◆ **What you need to do**
Your answer should be the full set of records, printed exactly as they stand.

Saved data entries
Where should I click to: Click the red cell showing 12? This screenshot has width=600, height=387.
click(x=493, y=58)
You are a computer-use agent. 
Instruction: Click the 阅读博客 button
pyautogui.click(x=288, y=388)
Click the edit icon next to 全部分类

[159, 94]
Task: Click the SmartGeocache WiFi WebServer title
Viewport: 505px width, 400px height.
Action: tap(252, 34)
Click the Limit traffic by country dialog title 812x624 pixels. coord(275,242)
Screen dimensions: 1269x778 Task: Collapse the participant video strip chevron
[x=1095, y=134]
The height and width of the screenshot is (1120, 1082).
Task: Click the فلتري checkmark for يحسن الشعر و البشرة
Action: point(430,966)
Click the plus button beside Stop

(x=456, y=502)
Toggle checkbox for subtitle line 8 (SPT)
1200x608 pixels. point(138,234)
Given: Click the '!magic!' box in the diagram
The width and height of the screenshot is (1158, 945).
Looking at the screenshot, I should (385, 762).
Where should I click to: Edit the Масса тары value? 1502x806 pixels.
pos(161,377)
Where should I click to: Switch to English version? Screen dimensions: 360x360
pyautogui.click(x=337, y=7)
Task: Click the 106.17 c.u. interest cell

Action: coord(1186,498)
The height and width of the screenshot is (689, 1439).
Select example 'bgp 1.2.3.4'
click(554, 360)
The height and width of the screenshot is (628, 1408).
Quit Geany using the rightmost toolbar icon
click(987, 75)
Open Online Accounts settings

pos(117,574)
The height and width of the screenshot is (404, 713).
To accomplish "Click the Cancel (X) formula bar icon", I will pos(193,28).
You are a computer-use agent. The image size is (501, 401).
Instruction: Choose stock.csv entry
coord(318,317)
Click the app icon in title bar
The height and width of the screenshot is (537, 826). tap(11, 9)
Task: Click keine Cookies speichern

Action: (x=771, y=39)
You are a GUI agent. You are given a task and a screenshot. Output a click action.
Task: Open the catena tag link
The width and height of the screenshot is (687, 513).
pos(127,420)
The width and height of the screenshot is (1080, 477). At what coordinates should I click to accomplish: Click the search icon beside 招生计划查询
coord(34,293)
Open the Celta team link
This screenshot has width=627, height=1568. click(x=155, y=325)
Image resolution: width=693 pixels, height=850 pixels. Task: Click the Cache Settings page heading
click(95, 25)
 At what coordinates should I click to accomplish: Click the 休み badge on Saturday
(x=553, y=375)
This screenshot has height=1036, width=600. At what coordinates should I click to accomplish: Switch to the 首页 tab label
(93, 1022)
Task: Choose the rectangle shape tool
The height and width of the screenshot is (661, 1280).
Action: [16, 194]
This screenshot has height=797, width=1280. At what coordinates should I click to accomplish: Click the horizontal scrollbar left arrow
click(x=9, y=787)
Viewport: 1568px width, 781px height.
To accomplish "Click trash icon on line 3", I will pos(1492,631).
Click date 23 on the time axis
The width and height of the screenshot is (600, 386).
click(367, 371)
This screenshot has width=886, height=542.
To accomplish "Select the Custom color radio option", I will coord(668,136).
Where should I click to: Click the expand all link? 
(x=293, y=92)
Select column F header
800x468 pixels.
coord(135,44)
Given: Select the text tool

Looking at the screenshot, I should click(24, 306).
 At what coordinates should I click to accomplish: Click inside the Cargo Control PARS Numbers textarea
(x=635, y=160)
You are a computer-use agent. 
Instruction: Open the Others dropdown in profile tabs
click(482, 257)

◆ **Result**
Where should I click to: Click the red cell showing 12? This screenshot has width=600, height=387.
click(x=493, y=58)
You are a computer-use agent. 
Instruction: Click the 阅读博客 button
pyautogui.click(x=288, y=388)
Click the edit icon next to 全部分类

[159, 94]
Task: Click the SmartGeocache WiFi WebServer title
Viewport: 505px width, 400px height.
Action: tap(252, 34)
Click the Limit traffic by country dialog title 812x624 pixels. coord(275,242)
Screen dimensions: 1269x778 Task: Collapse the participant video strip chevron
[x=1095, y=134]
The height and width of the screenshot is (1120, 1082).
Task: Click the فلتري checkmark for يحسن الشعر و البشرة
Action: point(430,966)
Click the plus button beside Stop

(x=456, y=502)
Toggle checkbox for subtitle line 8 (SPT)
1200x608 pixels. point(138,234)
Given: Click the '!magic!' box in the diagram
The width and height of the screenshot is (1158, 945).
Looking at the screenshot, I should (385, 762).
Where should I click to: Edit the Масса тары value? 1502x806 pixels.
pos(161,377)
Where should I click to: Switch to English version? Screen dimensions: 360x360
pyautogui.click(x=337, y=7)
Task: Click the 106.17 c.u. interest cell

Action: coord(1186,498)
The height and width of the screenshot is (689, 1439).
Select example 'bgp 1.2.3.4'
click(554, 360)
The height and width of the screenshot is (628, 1408).
Quit Geany using the rightmost toolbar icon
click(987, 75)
Open Online Accounts settings

pos(117,574)
The height and width of the screenshot is (404, 713).
To accomplish "Click the Cancel (X) formula bar icon", I will pos(193,28).
You are a computer-use agent. The image size is (501, 401).
Instruction: Choose stock.csv entry
coord(318,317)
Click the app icon in title bar
The height and width of the screenshot is (537, 826). tap(11, 9)
Task: Click keine Cookies speichern

Action: (x=771, y=39)
You are a GUI agent. You are given a task and a screenshot. Output a click action.
Task: Open the catena tag link
The width and height of the screenshot is (687, 513).
pos(127,420)
The width and height of the screenshot is (1080, 477). At what coordinates should I click to accomplish: Click the search icon beside 招生计划查询
coord(34,293)
Open the Celta team link
This screenshot has width=627, height=1568. click(x=155, y=325)
Image resolution: width=693 pixels, height=850 pixels. Task: Click the Cache Settings page heading
click(95, 25)
 At what coordinates should I click to accomplish: Click the 休み badge on Saturday
(x=553, y=375)
This screenshot has height=1036, width=600. At what coordinates should I click to accomplish: Switch to the 首页 tab label
(93, 1022)
Task: Choose the rectangle shape tool
The height and width of the screenshot is (661, 1280).
Action: [16, 194]
This screenshot has height=797, width=1280. At what coordinates should I click to accomplish: Click the horizontal scrollbar left arrow
click(x=9, y=787)
Viewport: 1568px width, 781px height.
To accomplish "Click trash icon on line 3", I will pos(1492,631).
Click date 23 on the time axis
The width and height of the screenshot is (600, 386).
click(367, 371)
This screenshot has width=886, height=542.
To accomplish "Select the Custom color radio option", I will coord(668,136).
Where should I click to: Click the expand all link? 
(x=293, y=92)
Select column F header
800x468 pixels.
coord(135,44)
Given: Select the text tool

Looking at the screenshot, I should click(24, 306).
 At what coordinates should I click to accomplish: Click inside the Cargo Control PARS Numbers textarea
(x=635, y=160)
You are a computer-use agent. 
Instruction: Open the Others dropdown in profile tabs
click(482, 257)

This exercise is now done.